Exactly the lines from the one containing "Navigate to the Fashion section" to the final line below should be output, and no others.

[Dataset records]
=== Section Start ===

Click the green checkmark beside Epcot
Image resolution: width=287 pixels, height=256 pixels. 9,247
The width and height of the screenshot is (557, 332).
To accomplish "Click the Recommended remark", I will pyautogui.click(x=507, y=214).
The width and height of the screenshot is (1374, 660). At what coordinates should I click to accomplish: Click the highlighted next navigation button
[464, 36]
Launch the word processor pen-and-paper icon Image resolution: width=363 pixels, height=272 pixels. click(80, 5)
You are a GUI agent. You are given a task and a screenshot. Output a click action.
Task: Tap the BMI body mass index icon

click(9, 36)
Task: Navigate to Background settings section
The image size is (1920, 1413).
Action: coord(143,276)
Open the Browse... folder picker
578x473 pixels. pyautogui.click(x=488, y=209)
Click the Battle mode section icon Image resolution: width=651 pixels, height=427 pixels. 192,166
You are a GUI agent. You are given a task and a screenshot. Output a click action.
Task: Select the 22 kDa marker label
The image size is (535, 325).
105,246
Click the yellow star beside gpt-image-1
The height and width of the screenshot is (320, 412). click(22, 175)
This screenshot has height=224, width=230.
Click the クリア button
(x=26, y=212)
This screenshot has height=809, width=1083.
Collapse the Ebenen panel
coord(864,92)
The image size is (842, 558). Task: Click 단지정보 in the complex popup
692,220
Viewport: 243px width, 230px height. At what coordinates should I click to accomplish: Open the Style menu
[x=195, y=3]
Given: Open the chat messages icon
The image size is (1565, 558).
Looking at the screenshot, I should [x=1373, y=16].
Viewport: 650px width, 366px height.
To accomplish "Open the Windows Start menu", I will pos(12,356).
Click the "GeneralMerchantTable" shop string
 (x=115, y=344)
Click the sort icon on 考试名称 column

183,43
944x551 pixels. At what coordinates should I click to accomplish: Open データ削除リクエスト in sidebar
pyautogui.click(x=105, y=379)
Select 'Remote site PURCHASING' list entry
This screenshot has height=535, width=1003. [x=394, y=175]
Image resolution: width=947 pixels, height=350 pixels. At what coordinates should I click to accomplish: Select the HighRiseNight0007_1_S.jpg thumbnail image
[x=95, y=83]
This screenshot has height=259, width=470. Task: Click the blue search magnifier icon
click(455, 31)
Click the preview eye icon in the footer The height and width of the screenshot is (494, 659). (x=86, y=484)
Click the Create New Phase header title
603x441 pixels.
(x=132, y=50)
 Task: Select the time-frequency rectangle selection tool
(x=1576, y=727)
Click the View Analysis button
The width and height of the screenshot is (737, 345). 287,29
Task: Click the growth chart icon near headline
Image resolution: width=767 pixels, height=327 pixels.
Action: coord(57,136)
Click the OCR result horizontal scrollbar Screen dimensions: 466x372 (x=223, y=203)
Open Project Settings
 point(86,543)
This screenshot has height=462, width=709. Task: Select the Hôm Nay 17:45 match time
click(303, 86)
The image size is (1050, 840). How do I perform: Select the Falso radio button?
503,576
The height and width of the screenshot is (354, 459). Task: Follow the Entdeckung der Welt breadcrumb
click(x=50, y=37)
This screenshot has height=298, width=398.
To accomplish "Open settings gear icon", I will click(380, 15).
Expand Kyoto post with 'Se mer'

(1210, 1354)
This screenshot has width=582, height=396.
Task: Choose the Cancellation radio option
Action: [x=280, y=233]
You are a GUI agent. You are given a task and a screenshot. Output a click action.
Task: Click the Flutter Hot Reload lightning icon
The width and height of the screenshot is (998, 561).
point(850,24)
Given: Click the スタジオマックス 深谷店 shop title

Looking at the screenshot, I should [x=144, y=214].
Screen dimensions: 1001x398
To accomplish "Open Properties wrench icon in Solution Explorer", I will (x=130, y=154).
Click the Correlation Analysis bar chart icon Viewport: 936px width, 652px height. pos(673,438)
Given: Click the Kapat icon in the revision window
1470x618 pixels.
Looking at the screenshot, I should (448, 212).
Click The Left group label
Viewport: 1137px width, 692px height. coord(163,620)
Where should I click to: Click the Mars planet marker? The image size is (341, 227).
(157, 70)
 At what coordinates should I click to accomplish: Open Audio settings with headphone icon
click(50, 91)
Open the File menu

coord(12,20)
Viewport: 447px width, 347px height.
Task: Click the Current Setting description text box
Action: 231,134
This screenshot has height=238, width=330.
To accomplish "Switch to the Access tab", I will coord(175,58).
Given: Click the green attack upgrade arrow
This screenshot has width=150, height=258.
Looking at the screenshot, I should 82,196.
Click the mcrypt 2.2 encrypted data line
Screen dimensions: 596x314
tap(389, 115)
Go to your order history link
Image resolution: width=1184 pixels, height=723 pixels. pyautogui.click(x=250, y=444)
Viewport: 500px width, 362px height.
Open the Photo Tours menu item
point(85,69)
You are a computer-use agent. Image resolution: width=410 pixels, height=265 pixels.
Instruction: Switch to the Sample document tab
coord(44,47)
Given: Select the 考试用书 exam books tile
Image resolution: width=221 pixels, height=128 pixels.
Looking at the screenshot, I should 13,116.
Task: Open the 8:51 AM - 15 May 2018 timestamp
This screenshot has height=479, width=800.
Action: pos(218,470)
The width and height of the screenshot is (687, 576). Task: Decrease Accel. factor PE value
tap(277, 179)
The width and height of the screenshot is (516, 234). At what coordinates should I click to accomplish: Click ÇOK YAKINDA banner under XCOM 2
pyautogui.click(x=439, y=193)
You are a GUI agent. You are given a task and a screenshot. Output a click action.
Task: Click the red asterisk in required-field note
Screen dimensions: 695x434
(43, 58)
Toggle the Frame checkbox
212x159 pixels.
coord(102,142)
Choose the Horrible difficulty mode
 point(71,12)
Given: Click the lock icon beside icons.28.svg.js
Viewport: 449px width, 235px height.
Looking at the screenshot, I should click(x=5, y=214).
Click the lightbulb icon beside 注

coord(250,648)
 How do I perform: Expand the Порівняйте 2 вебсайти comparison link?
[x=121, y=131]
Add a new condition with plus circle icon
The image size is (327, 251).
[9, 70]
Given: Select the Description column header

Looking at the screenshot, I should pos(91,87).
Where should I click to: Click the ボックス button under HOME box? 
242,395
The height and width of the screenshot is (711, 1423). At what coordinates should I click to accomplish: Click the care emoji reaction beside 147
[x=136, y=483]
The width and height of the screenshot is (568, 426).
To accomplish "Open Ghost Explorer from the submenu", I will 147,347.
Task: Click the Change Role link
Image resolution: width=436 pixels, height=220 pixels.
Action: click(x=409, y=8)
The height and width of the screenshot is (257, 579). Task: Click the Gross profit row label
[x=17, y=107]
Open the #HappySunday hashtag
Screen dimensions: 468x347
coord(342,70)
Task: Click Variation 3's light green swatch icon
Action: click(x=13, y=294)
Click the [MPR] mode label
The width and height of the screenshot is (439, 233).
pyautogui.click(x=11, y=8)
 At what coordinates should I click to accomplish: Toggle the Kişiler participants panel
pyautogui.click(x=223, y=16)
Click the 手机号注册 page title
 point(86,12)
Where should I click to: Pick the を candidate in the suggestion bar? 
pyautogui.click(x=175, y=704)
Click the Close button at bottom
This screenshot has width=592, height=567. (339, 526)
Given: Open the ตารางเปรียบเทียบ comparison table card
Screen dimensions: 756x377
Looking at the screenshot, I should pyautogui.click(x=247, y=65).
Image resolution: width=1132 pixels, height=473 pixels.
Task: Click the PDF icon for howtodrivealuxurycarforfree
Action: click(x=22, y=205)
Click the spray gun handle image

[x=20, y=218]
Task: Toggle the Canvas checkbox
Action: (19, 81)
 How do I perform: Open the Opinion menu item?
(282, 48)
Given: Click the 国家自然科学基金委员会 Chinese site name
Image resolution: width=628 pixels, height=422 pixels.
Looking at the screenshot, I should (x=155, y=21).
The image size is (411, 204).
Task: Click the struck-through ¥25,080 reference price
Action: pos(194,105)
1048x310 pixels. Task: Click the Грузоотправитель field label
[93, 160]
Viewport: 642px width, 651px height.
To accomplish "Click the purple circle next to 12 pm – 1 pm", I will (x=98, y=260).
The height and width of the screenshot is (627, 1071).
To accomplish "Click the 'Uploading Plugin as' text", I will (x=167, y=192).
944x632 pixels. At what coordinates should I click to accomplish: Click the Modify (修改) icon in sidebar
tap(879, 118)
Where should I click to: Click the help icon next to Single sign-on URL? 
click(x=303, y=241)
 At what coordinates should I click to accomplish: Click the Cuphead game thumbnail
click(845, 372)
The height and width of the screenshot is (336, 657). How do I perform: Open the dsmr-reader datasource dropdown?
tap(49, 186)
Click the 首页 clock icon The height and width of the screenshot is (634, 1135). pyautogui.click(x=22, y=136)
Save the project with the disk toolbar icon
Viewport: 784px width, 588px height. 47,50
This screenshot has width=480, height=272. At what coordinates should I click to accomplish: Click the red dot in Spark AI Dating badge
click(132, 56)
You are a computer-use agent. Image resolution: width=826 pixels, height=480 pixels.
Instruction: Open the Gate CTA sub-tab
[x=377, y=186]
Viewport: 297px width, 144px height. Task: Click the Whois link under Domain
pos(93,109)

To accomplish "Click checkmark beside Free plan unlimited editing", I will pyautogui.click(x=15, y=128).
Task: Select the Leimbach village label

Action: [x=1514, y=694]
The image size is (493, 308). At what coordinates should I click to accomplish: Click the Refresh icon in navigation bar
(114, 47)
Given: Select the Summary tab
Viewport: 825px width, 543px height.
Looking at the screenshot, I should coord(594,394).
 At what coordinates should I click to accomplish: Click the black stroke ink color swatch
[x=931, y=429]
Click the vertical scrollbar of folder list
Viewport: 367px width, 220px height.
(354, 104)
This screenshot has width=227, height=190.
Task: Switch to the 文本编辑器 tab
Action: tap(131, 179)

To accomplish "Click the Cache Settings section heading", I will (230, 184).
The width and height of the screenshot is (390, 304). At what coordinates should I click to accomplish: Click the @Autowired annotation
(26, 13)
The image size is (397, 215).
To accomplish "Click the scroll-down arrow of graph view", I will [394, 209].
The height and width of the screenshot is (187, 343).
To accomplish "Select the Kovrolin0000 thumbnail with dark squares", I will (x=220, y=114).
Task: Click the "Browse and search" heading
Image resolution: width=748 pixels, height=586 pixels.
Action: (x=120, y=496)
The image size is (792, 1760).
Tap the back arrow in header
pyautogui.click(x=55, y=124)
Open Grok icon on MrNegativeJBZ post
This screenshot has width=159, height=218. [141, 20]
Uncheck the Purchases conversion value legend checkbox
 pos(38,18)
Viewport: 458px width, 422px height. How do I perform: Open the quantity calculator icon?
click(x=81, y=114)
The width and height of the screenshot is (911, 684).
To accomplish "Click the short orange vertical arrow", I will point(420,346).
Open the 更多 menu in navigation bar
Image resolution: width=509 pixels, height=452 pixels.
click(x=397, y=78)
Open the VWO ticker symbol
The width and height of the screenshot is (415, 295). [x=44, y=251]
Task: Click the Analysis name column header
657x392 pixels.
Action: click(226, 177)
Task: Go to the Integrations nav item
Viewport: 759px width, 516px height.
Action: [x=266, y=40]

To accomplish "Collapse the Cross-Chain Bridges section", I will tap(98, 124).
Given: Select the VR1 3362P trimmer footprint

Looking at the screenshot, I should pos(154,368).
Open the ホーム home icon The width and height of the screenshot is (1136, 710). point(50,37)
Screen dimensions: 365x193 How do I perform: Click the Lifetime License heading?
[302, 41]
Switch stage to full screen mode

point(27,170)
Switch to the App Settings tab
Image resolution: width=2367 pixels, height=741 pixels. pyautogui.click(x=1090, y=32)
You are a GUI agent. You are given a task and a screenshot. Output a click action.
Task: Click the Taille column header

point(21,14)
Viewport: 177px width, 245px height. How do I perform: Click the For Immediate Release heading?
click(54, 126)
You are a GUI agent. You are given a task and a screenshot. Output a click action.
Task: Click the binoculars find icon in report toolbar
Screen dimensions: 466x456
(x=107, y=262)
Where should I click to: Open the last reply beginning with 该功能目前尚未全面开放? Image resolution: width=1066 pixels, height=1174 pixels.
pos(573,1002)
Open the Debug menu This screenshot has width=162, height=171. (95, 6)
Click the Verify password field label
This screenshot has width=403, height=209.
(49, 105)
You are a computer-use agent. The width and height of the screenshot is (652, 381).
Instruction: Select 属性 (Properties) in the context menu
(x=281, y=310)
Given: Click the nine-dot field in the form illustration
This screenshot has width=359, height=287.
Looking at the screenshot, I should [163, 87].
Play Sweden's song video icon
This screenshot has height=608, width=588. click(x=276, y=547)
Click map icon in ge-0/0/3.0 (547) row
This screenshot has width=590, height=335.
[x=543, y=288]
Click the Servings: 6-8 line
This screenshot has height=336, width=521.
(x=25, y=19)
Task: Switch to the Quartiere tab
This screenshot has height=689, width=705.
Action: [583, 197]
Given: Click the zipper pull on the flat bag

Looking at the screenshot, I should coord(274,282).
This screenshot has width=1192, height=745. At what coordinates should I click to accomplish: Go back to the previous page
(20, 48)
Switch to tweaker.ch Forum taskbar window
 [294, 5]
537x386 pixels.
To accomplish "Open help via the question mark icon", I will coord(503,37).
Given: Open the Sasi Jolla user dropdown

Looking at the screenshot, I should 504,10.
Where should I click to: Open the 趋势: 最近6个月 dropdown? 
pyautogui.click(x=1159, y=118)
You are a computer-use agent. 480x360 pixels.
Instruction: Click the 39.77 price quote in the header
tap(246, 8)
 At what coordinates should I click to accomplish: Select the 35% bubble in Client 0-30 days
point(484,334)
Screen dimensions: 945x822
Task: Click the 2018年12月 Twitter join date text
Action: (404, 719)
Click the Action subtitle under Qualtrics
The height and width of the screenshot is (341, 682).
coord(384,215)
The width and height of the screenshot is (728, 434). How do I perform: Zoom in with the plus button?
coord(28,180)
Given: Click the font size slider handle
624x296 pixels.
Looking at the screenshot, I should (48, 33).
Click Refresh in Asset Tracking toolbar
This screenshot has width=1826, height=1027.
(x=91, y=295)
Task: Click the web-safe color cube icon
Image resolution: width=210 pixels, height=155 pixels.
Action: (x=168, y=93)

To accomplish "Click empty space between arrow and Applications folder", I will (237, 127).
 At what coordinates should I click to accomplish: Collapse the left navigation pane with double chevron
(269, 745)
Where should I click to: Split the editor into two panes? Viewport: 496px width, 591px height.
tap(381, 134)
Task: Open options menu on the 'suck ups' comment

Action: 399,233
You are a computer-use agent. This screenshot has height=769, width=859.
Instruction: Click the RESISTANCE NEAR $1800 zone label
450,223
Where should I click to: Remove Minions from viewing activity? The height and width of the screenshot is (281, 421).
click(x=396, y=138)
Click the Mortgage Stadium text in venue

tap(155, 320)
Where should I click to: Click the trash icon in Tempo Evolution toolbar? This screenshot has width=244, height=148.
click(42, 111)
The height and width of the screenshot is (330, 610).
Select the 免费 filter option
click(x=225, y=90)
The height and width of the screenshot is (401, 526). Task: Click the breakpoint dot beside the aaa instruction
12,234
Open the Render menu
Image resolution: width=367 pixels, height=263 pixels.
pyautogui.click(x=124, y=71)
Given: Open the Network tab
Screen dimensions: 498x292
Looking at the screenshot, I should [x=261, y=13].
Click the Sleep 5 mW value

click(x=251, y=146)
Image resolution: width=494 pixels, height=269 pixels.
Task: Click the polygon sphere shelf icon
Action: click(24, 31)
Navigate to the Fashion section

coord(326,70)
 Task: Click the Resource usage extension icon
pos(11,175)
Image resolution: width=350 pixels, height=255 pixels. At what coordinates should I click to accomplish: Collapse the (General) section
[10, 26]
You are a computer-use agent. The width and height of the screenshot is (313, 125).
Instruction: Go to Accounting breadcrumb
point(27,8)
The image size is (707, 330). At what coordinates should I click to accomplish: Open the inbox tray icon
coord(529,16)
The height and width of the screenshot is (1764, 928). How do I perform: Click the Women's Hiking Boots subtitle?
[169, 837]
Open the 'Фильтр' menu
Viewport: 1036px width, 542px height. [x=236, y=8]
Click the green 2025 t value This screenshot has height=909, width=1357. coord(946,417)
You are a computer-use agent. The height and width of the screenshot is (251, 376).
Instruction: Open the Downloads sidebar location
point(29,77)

=== Section End ===

Exercise output
Navigate to the Fashion section

coord(326,70)
 Task: Click the Resource usage extension icon
pos(11,175)
Image resolution: width=350 pixels, height=255 pixels. At what coordinates should I click to accomplish: Collapse the (General) section
[10, 26]
You are a computer-use agent. The width and height of the screenshot is (313, 125).
Instruction: Go to Accounting breadcrumb
point(27,8)
The image size is (707, 330). At what coordinates should I click to accomplish: Open the inbox tray icon
coord(529,16)
The height and width of the screenshot is (1764, 928). How do I perform: Click the Women's Hiking Boots subtitle?
[169, 837]
Open the 'Фильтр' menu
Viewport: 1036px width, 542px height. [x=236, y=8]
Click the green 2025 t value This screenshot has height=909, width=1357. coord(946,417)
You are a computer-use agent. The height and width of the screenshot is (251, 376).
Instruction: Open the Downloads sidebar location
point(29,77)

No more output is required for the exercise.